“Monsieur le Baron, on the 6th of June, 1832, about a year ago, on the day of the insurrection, a man was in the Grand Sewer of Paris, at the point where the sewer enters the Seine, between the Pont des Invalides and the Pont de Jena.”
Marius abruptly drew his chair closer to that of Thenardier. Thenardier noticed this movement and continued with the deliberation of an orator who holds his interlocutor and who feels his adversary palpitating under his words:
“This man, forced to conceal himself, and for reasons, moreover, which are foreign to politics, had adopted the sewer as his domicile and had a key to it. It was, I repeat, on the 6th of June; it might have been eight o’clock in the evening. The man hears a noise in the sewer. Greatly surprised, he hides himself and lies in wait. It was the sound of footsteps, some one was walking in the dark, and coming in his direction.

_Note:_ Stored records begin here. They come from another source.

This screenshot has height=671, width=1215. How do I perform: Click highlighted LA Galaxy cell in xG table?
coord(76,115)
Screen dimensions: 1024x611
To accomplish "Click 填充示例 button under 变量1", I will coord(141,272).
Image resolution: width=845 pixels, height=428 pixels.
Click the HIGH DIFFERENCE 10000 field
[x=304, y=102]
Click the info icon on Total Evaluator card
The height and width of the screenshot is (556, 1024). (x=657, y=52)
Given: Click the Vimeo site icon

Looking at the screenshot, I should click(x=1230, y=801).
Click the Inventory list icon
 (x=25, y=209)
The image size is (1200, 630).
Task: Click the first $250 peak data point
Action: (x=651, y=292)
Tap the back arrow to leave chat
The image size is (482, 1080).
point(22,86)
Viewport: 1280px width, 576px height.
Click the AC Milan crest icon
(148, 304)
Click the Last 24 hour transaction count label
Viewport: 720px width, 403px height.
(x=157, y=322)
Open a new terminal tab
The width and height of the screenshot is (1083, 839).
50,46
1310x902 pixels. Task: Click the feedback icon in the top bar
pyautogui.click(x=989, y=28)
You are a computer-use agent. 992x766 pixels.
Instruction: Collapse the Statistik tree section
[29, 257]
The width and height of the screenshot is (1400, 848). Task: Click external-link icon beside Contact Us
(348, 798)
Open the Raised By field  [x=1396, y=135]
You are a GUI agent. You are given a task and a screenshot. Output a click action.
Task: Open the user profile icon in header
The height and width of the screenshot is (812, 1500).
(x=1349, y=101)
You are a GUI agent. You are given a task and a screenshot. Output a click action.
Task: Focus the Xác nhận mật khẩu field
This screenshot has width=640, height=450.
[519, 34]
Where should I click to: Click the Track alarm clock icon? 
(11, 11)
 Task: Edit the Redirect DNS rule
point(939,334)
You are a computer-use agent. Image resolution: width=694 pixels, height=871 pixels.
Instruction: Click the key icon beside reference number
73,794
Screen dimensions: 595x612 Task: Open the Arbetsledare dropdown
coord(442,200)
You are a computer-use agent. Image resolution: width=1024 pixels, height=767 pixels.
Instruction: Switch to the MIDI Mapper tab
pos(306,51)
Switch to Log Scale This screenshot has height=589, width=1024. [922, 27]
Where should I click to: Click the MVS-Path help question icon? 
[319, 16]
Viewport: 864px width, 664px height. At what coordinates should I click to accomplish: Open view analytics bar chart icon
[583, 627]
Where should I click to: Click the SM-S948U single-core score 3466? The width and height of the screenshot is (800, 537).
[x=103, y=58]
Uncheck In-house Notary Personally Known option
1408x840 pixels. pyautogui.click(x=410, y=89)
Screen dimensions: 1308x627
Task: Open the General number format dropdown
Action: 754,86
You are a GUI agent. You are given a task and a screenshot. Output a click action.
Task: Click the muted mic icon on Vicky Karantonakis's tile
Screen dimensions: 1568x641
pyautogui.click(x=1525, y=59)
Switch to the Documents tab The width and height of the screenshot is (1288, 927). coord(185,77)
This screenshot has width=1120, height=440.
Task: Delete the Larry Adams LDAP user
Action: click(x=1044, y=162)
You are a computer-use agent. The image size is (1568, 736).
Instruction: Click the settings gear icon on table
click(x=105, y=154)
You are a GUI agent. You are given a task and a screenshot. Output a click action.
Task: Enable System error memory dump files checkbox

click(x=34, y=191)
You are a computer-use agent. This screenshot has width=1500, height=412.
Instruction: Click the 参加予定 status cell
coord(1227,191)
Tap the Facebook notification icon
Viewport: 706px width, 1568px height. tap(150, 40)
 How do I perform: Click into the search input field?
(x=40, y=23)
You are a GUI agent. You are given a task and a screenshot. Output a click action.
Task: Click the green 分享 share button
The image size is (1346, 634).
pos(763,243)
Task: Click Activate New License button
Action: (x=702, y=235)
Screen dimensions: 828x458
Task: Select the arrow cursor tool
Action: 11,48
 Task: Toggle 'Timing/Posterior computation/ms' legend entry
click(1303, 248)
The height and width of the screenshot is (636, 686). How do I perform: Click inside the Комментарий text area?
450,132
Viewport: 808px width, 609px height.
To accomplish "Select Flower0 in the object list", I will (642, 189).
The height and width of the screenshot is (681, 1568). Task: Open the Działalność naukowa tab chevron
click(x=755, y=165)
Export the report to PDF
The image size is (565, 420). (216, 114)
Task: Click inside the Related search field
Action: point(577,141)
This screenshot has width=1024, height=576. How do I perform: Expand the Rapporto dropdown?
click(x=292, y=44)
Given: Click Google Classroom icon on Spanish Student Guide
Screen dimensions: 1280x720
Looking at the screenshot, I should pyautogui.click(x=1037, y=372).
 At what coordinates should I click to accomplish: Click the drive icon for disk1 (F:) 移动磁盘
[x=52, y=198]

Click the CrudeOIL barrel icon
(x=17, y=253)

Strange to say, there was another man in the sewer besides himself. The grating of the outlet from the sewer was not far off. A little light which fell through it permitted him to recognize the newcomer, and to see that the man was carrying something on his back. He was walking in a bent attitude. The man who was walking in a bent attitude was an ex-convict, and what he was dragging on his shoulders was a corpse. Assassination caught in the very act, if ever there was such a thing. As for the theft, that is understood; one does not kill a man gratis. This convict was on his way to fling the body into the river. One fact is to be noticed, that before reaching the exit grating, this convict, who had come a long distance in the sewer, must, necessarily, have encountered a frightful quagmire where it seems as though he might have left the body, but the sewermen would have found the assassinated man the very next day, while at work on the quagmire, and that did not suit the assassin’s plans. He had preferred to traverse that quagmire with his burden, and his exertions must have been terrible, for it is impossible to risk one’s life more completely; I don’t understand how he could have come out of that alive.”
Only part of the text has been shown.